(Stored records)
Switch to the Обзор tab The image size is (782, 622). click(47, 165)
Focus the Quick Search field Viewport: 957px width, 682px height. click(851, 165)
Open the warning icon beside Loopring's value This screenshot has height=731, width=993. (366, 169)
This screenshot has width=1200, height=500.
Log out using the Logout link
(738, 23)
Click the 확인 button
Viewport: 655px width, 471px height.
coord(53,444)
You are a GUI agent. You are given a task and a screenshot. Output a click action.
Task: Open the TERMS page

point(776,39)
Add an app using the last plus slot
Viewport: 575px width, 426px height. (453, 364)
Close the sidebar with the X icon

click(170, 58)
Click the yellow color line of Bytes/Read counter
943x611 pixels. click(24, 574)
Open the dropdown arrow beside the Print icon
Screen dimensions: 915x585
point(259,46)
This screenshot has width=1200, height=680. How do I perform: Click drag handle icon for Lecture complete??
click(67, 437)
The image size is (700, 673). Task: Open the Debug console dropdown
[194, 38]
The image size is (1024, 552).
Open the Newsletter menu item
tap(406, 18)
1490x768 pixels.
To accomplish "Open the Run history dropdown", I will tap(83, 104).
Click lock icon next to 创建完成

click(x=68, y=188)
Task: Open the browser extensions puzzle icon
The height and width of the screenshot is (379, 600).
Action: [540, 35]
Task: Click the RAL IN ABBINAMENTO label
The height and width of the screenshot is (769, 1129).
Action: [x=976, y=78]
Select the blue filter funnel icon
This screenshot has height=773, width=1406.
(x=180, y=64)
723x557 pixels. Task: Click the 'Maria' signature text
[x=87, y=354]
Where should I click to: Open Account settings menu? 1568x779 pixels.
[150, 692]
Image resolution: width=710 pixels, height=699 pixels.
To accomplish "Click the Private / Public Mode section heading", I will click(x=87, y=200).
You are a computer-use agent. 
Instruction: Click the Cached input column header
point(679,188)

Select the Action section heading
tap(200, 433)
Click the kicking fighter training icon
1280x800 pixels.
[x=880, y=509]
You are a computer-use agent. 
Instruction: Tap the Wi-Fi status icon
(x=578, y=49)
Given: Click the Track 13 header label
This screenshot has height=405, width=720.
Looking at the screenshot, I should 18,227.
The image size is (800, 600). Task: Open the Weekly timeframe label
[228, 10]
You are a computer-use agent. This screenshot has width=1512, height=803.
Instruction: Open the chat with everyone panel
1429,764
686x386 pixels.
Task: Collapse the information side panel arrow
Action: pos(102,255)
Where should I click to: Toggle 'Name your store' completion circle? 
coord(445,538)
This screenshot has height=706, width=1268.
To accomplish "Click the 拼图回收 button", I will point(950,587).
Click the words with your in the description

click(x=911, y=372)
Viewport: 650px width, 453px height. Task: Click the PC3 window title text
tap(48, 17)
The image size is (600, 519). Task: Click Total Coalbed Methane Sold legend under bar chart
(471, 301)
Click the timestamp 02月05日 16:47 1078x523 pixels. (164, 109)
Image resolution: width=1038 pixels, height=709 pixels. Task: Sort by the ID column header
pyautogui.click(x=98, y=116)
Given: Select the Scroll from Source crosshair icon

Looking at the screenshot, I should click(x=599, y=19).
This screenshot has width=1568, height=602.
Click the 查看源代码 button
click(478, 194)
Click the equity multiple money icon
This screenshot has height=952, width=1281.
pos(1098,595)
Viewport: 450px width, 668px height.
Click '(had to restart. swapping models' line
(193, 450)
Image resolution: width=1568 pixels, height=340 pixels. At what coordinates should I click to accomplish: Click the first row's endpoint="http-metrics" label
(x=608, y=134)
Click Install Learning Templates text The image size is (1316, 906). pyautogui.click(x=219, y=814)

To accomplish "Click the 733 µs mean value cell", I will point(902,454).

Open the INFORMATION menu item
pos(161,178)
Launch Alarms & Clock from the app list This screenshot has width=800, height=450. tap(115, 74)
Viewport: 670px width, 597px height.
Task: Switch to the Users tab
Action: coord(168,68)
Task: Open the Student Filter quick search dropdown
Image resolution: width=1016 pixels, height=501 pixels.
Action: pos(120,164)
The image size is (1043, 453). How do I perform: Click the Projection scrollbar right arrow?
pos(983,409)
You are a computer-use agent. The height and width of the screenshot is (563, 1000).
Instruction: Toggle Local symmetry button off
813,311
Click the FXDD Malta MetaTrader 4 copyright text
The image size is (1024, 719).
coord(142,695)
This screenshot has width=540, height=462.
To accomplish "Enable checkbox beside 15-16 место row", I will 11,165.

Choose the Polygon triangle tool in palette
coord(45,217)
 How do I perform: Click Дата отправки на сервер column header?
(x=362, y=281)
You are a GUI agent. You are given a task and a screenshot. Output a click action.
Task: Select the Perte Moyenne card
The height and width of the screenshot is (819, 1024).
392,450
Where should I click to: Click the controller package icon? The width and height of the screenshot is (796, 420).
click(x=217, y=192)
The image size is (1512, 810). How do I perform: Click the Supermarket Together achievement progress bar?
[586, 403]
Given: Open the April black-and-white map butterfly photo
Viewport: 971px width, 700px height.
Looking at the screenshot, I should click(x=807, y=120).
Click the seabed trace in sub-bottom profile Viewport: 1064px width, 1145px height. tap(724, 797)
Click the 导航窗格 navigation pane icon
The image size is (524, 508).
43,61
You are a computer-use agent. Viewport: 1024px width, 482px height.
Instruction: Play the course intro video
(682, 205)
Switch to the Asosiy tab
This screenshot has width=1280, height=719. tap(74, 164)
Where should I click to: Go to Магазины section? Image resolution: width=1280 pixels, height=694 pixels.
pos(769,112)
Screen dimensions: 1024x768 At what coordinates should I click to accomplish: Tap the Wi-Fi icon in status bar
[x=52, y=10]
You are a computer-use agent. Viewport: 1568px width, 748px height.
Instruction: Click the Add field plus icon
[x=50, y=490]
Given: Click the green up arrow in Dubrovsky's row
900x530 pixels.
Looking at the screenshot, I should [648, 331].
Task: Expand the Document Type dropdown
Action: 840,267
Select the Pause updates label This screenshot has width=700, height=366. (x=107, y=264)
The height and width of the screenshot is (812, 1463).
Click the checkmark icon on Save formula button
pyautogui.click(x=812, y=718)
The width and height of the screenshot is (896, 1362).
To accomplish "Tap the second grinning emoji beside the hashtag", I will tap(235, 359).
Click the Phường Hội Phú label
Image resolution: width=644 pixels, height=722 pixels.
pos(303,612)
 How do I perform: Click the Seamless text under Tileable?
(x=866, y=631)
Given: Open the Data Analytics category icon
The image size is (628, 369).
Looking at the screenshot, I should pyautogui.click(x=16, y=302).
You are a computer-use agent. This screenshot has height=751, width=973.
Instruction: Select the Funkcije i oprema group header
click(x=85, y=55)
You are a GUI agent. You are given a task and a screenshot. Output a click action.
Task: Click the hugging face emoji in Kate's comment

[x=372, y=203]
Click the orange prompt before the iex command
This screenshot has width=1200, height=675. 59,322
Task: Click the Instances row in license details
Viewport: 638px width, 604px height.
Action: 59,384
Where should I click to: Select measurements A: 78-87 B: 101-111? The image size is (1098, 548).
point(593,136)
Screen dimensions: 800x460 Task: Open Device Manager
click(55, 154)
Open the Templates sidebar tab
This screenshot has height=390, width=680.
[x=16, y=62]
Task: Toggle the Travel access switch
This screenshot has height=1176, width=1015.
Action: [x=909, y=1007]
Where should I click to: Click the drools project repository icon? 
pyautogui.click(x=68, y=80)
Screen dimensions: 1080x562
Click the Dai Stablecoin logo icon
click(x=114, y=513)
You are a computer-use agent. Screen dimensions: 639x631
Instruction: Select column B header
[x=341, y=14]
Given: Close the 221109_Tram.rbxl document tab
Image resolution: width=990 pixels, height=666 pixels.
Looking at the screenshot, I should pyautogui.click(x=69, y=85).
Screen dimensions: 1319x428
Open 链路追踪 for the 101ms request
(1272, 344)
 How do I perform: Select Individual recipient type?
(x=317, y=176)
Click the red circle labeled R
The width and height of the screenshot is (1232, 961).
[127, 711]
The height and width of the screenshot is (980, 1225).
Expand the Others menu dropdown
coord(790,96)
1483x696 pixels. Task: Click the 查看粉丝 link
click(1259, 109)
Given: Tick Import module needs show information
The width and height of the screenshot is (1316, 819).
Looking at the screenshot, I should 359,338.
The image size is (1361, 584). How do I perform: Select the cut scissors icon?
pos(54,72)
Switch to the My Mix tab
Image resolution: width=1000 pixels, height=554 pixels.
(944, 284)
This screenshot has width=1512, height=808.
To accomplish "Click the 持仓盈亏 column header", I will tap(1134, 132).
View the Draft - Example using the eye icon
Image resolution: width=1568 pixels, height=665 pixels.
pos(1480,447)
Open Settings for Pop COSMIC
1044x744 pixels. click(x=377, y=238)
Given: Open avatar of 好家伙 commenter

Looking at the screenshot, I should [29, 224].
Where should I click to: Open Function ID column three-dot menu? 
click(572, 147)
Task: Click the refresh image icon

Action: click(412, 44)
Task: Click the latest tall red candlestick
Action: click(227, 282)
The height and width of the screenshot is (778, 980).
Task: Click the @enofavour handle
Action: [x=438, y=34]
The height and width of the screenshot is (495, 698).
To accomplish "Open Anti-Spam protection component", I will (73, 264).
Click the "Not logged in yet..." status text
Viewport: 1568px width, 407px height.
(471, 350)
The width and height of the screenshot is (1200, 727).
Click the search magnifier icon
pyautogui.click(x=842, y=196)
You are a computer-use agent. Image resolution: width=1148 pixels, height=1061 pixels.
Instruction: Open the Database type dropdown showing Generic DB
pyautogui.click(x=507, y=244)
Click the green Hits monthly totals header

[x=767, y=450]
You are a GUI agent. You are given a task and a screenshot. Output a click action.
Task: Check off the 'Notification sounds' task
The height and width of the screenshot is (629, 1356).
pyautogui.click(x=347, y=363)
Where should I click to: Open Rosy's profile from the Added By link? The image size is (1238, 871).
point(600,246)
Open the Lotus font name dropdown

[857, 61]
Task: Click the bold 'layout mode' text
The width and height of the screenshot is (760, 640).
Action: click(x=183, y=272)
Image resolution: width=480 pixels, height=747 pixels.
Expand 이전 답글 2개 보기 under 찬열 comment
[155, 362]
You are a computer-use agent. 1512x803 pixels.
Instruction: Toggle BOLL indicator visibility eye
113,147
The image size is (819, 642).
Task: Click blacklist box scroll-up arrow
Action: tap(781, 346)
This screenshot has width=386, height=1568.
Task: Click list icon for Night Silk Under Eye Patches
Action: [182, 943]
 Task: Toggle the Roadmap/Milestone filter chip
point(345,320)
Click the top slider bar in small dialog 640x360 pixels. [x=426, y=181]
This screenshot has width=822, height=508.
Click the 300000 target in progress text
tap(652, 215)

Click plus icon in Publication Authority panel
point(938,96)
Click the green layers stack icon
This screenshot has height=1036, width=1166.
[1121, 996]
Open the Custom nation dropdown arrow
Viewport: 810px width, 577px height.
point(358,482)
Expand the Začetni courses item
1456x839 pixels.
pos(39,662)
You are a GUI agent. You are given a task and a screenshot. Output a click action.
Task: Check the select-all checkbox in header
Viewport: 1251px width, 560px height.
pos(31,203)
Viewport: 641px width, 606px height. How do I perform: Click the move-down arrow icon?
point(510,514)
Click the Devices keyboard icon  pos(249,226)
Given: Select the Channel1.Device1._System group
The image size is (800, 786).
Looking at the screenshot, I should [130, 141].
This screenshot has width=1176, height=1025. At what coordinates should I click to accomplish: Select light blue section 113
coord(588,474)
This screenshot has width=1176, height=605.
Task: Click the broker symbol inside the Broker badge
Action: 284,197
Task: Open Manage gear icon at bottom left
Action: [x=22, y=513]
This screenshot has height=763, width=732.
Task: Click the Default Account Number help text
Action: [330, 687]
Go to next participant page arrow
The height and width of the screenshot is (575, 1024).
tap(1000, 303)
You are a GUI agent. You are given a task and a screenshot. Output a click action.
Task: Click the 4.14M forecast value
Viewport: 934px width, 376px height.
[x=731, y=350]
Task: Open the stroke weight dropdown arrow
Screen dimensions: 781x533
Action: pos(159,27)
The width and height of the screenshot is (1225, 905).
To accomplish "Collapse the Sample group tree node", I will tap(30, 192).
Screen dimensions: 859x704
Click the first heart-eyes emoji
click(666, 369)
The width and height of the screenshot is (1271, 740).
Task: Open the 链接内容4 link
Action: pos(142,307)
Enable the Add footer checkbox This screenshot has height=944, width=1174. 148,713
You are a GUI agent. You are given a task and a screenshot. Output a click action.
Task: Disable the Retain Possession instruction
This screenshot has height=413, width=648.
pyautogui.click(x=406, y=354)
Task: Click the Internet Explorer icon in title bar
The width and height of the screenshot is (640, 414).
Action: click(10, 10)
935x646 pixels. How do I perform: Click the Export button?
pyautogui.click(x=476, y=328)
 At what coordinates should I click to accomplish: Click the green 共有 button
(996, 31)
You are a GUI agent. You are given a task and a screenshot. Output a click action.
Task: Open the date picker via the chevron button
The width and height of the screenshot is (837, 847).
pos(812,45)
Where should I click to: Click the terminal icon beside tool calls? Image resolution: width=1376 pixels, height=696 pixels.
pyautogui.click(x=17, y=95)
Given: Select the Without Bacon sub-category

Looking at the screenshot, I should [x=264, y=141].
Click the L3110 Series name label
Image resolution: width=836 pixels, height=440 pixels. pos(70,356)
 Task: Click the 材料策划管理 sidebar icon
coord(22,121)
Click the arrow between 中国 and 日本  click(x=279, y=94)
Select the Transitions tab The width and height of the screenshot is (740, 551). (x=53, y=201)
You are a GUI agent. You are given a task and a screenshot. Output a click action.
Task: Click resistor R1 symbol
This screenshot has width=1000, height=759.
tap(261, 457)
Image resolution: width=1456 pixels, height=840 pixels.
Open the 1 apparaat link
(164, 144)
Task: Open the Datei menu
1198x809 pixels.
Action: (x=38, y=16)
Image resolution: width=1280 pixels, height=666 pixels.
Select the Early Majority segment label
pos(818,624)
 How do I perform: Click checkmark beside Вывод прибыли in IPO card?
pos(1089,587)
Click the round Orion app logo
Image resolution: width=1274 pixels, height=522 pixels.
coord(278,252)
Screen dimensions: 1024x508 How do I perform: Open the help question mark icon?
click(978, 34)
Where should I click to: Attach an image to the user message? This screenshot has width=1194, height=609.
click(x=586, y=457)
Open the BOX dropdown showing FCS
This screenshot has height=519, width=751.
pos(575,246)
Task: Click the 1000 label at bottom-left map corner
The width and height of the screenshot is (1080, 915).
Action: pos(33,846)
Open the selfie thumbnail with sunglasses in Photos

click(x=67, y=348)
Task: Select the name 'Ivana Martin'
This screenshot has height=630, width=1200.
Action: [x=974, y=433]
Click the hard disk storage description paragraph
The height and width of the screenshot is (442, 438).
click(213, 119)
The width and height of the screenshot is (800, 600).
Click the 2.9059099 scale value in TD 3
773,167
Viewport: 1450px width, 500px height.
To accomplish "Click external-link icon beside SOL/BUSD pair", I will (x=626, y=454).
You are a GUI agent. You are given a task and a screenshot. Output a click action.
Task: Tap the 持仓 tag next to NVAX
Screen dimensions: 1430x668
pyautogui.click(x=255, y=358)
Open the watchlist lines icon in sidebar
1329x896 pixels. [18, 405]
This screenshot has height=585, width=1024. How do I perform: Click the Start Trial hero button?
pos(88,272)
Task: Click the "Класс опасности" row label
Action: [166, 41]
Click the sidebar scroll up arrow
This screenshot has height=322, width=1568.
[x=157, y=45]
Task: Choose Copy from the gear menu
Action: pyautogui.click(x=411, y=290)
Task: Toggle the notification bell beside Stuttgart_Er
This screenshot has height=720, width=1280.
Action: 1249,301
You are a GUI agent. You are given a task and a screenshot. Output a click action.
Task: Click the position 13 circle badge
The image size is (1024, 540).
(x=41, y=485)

◆ **Work to be completed**: Which of the lines above carry the string "Enable"? Copy every one.

◆ **Your response**:
To accomplish "Enable checkbox beside 15-16 место row", I will 11,165.
Enable the Add footer checkbox This screenshot has height=944, width=1174. 148,713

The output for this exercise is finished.